Task directions:
Rewrite the material below, replacing "GUI agent" with "interface agent" everywhere and leaving everything else unchanged.
========================
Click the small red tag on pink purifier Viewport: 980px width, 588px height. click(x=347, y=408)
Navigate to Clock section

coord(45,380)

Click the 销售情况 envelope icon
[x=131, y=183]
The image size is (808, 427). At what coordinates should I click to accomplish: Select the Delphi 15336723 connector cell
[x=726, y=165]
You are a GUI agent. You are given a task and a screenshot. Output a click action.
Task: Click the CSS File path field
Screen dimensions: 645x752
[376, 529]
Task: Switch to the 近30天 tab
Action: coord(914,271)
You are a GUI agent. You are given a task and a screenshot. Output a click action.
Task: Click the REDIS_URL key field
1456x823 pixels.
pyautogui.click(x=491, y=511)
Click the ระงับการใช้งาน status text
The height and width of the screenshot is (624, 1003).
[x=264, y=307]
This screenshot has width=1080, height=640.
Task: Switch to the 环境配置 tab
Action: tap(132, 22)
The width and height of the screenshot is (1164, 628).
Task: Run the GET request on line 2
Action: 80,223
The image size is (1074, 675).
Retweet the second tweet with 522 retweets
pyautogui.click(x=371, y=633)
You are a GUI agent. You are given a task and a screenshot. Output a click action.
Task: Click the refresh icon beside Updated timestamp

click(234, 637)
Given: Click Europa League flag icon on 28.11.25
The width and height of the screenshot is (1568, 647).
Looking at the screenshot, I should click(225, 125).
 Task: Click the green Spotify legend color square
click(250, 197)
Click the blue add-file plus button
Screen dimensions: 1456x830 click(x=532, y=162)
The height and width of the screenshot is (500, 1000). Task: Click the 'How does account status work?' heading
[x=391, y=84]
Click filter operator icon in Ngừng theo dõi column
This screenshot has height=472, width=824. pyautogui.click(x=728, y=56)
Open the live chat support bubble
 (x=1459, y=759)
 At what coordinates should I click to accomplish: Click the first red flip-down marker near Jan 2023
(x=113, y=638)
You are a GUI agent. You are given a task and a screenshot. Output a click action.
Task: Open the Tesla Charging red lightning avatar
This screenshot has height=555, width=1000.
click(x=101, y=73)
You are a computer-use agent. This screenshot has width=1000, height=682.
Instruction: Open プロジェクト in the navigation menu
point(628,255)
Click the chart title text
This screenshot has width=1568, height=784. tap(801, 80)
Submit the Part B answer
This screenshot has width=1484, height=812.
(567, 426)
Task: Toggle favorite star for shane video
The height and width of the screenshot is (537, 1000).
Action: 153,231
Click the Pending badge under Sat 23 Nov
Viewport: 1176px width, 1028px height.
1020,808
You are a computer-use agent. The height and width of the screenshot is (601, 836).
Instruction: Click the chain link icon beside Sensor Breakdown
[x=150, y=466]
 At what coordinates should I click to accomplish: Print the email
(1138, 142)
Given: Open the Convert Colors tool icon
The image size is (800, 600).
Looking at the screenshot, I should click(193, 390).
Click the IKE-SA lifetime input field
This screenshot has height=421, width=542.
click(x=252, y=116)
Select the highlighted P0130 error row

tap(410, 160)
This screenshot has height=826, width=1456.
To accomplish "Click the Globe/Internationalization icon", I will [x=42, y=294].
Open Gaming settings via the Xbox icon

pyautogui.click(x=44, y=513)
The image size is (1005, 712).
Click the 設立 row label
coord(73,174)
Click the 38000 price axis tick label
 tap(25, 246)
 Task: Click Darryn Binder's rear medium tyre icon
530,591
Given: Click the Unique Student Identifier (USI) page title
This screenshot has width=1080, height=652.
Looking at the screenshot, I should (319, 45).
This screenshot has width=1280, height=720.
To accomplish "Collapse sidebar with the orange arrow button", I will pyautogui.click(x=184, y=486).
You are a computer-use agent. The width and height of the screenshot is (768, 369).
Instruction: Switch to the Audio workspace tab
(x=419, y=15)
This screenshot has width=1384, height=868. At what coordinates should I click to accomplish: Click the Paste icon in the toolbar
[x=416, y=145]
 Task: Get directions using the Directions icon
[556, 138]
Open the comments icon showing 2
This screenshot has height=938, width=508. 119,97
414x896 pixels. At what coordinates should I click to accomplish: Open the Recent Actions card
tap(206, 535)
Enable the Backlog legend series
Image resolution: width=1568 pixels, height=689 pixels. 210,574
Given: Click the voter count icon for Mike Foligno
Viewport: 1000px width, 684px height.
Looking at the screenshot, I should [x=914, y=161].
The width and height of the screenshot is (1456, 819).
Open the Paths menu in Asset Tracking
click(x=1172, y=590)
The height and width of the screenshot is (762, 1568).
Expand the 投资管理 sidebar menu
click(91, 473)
========================
Full output:
Click the small red tag on pink purifier Viewport: 980px width, 588px height. click(x=347, y=408)
Navigate to Clock section

coord(45,380)

Click the 销售情况 envelope icon
[x=131, y=183]
The image size is (808, 427). At what coordinates should I click to accomplish: Select the Delphi 15336723 connector cell
[x=726, y=165]
You are a interface agent. You are given a task and a screenshot. Output a click action.
Task: Click the CSS File path field
Screen dimensions: 645x752
[376, 529]
Task: Switch to the 近30天 tab
Action: coord(914,271)
You are a interface agent. You are given a task and a screenshot. Output a click action.
Task: Click the REDIS_URL key field
1456x823 pixels.
pyautogui.click(x=491, y=511)
Click the ระงับการใช้งาน status text
The height and width of the screenshot is (624, 1003).
[x=264, y=307]
This screenshot has width=1080, height=640.
Task: Switch to the 环境配置 tab
Action: tap(132, 22)
The width and height of the screenshot is (1164, 628).
Task: Run the GET request on line 2
Action: 80,223
The image size is (1074, 675).
Retweet the second tweet with 522 retweets
pyautogui.click(x=371, y=633)
You are a interface agent. You are given a task and a screenshot. Output a click action.
Task: Click the refresh icon beside Updated timestamp

click(234, 637)
Given: Click Europa League flag icon on 28.11.25
The width and height of the screenshot is (1568, 647).
Looking at the screenshot, I should click(225, 125).
 Task: Click the green Spotify legend color square
click(250, 197)
Click the blue add-file plus button
Screen dimensions: 1456x830 click(x=532, y=162)
The height and width of the screenshot is (500, 1000). Task: Click the 'How does account status work?' heading
[x=391, y=84]
Click filter operator icon in Ngừng theo dõi column
This screenshot has height=472, width=824. pyautogui.click(x=728, y=56)
Open the live chat support bubble
 (x=1459, y=759)
 At what coordinates should I click to accomplish: Click the first red flip-down marker near Jan 2023
(x=113, y=638)
You are a interface agent. You are given a task and a screenshot. Output a click action.
Task: Open the Tesla Charging red lightning avatar
This screenshot has height=555, width=1000.
click(x=101, y=73)
You are a computer-use agent. This screenshot has width=1000, height=682.
Instruction: Open プロジェクト in the navigation menu
point(628,255)
Click the chart title text
This screenshot has width=1568, height=784. tap(801, 80)
Submit the Part B answer
This screenshot has width=1484, height=812.
(567, 426)
Task: Toggle favorite star for shane video
The height and width of the screenshot is (537, 1000).
Action: 153,231
Click the Pending badge under Sat 23 Nov
Viewport: 1176px width, 1028px height.
1020,808
You are a computer-use agent. The height and width of the screenshot is (601, 836).
Instruction: Click the chain link icon beside Sensor Breakdown
[x=150, y=466]
 At what coordinates should I click to accomplish: Print the email
(1138, 142)
Given: Open the Convert Colors tool icon
The image size is (800, 600).
Looking at the screenshot, I should click(193, 390).
Click the IKE-SA lifetime input field
This screenshot has height=421, width=542.
click(x=252, y=116)
Select the highlighted P0130 error row

tap(410, 160)
This screenshot has height=826, width=1456.
To accomplish "Click the Globe/Internationalization icon", I will [x=42, y=294].
Open Gaming settings via the Xbox icon

pyautogui.click(x=44, y=513)
The image size is (1005, 712).
Click the 設立 row label
coord(73,174)
Click the 38000 price axis tick label
 tap(25, 246)
 Task: Click Darryn Binder's rear medium tyre icon
530,591
Given: Click the Unique Student Identifier (USI) page title
This screenshot has width=1080, height=652.
Looking at the screenshot, I should (319, 45).
This screenshot has width=1280, height=720.
To accomplish "Collapse sidebar with the orange arrow button", I will pyautogui.click(x=184, y=486).
You are a computer-use agent. The width and height of the screenshot is (768, 369).
Instruction: Switch to the Audio workspace tab
(x=419, y=15)
This screenshot has width=1384, height=868. At what coordinates should I click to accomplish: Click the Paste icon in the toolbar
[x=416, y=145]
 Task: Get directions using the Directions icon
[556, 138]
Open the comments icon showing 2
This screenshot has height=938, width=508. 119,97
414x896 pixels. At what coordinates should I click to accomplish: Open the Recent Actions card
tap(206, 535)
Enable the Backlog legend series
Image resolution: width=1568 pixels, height=689 pixels. 210,574
Given: Click the voter count icon for Mike Foligno
Viewport: 1000px width, 684px height.
Looking at the screenshot, I should [x=914, y=161].
The width and height of the screenshot is (1456, 819).
Open the Paths menu in Asset Tracking
click(x=1172, y=590)
The height and width of the screenshot is (762, 1568).
Expand the 投资管理 sidebar menu
click(91, 473)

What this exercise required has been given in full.